Physische Latenz quantifiziert die zeitliche Verzögerung, die durch die Ausbreitungsgeschwindigkeit von Signalen über ein reales, materielles Übertragungsmedium entsteht, im Gegensatz zur logischen oder Verarbeitungslatenz. Im Kontext von Netzwerken, insbesondere bei der Übertragung über lange Distanzen wie unterseeische Datenleitungen, ist die physische Latenz ein fundamentaler, durch die Lichtgeschwindigkeit limitierter Faktor.
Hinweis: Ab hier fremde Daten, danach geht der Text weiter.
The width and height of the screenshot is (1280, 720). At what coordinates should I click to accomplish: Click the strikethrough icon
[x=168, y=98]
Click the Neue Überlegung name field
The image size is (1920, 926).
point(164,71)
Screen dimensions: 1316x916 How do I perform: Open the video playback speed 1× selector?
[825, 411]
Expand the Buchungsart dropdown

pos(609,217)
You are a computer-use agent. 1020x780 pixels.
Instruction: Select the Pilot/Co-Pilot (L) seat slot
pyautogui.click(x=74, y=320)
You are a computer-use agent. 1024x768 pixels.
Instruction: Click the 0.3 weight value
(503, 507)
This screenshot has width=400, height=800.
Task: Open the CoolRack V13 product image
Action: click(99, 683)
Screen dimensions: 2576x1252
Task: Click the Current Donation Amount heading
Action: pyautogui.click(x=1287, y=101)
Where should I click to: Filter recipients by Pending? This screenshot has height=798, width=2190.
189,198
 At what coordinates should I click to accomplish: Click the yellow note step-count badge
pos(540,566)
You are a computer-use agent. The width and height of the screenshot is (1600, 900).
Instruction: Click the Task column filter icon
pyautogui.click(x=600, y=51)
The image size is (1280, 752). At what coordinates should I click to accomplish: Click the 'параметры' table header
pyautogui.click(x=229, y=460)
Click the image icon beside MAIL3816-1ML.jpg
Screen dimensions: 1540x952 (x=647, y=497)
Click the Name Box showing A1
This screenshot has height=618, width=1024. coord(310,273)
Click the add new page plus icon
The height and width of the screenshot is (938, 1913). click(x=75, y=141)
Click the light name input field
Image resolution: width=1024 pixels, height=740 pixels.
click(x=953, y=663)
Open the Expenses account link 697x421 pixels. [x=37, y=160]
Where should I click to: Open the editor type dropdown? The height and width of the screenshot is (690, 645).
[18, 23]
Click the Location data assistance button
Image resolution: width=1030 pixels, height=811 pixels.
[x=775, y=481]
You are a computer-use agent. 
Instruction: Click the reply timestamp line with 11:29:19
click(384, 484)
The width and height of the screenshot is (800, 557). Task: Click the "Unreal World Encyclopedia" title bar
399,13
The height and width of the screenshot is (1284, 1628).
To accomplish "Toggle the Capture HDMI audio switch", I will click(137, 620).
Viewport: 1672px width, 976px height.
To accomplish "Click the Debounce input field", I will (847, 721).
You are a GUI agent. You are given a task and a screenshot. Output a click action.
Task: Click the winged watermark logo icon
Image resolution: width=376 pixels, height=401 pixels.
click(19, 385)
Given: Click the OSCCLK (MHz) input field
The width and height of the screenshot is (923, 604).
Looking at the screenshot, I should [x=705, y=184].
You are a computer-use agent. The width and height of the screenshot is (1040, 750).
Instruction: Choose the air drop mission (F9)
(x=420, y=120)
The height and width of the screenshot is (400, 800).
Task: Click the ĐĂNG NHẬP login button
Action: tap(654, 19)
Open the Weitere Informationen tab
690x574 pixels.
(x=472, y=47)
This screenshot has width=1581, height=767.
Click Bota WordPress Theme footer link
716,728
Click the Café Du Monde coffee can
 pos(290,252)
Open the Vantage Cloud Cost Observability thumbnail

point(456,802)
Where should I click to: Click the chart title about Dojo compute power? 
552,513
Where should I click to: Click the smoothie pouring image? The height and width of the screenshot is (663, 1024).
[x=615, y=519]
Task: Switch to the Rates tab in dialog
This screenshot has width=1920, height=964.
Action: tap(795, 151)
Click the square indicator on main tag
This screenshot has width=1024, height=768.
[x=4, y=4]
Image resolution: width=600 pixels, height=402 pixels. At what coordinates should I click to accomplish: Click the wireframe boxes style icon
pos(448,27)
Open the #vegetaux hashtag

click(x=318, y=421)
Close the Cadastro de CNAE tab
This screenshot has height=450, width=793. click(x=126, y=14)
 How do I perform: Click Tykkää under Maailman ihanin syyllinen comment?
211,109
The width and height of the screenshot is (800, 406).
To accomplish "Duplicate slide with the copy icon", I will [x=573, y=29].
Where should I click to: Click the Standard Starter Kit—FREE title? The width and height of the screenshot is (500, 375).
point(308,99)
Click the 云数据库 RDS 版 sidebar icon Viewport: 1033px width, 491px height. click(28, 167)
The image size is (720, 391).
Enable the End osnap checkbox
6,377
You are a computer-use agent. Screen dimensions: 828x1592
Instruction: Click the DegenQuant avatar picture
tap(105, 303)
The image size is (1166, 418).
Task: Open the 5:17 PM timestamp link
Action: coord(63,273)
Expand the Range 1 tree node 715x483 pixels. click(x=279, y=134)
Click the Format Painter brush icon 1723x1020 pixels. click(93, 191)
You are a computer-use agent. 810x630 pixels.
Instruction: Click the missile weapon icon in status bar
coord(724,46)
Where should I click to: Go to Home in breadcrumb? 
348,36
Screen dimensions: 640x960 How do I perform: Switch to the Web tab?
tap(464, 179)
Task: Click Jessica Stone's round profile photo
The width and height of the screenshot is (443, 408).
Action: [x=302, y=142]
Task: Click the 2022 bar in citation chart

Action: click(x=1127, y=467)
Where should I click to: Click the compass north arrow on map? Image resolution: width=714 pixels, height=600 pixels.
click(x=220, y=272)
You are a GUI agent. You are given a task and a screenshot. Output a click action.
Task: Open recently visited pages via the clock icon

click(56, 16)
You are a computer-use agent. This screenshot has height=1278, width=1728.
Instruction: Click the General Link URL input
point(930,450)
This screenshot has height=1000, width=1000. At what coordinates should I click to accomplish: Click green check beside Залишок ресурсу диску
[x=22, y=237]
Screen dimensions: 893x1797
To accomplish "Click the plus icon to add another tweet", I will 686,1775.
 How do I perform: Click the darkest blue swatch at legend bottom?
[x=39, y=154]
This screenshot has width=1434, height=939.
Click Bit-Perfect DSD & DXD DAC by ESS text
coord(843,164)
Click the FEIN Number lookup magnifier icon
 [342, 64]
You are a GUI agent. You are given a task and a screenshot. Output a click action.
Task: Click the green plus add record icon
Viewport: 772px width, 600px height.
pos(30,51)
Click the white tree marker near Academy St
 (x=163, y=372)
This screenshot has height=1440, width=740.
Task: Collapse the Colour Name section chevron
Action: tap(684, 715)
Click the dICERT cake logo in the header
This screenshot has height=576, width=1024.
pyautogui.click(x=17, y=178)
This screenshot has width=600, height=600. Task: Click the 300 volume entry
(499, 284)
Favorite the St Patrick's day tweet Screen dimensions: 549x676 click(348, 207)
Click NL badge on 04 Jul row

Eine Reduktion dieser Latenz ist nur durch Verkürzung der Distanz oder durch optimierte optische Übertragungsmethoden erreichbar.
Physik
Die Verzögerung resultiert aus der endlichen Geschwindigkeit des Lichts in einem gegebenen Medium, wobei die Brechzahl des Materials die tatsächliche Übertragungsrate des Signals beeinflusst.
Betrieb
In Hochfrequenzhandelssystemen oder Echtzeitanwendungen stellt die Minimierung der physischen Latenz durch die Wahl des kürzesten Übertragungsweges einen signifikanten Wettbewerbsvorteil dar.
Etymologie
Der Terminus setzt sich aus dem Attribut physisch, welches die materielle Basis der Übertragung kennzeichnet, und dem Fachbegriff Latenz, der die Zeitspanne einer Verzögerung bezeichnet, zusammen.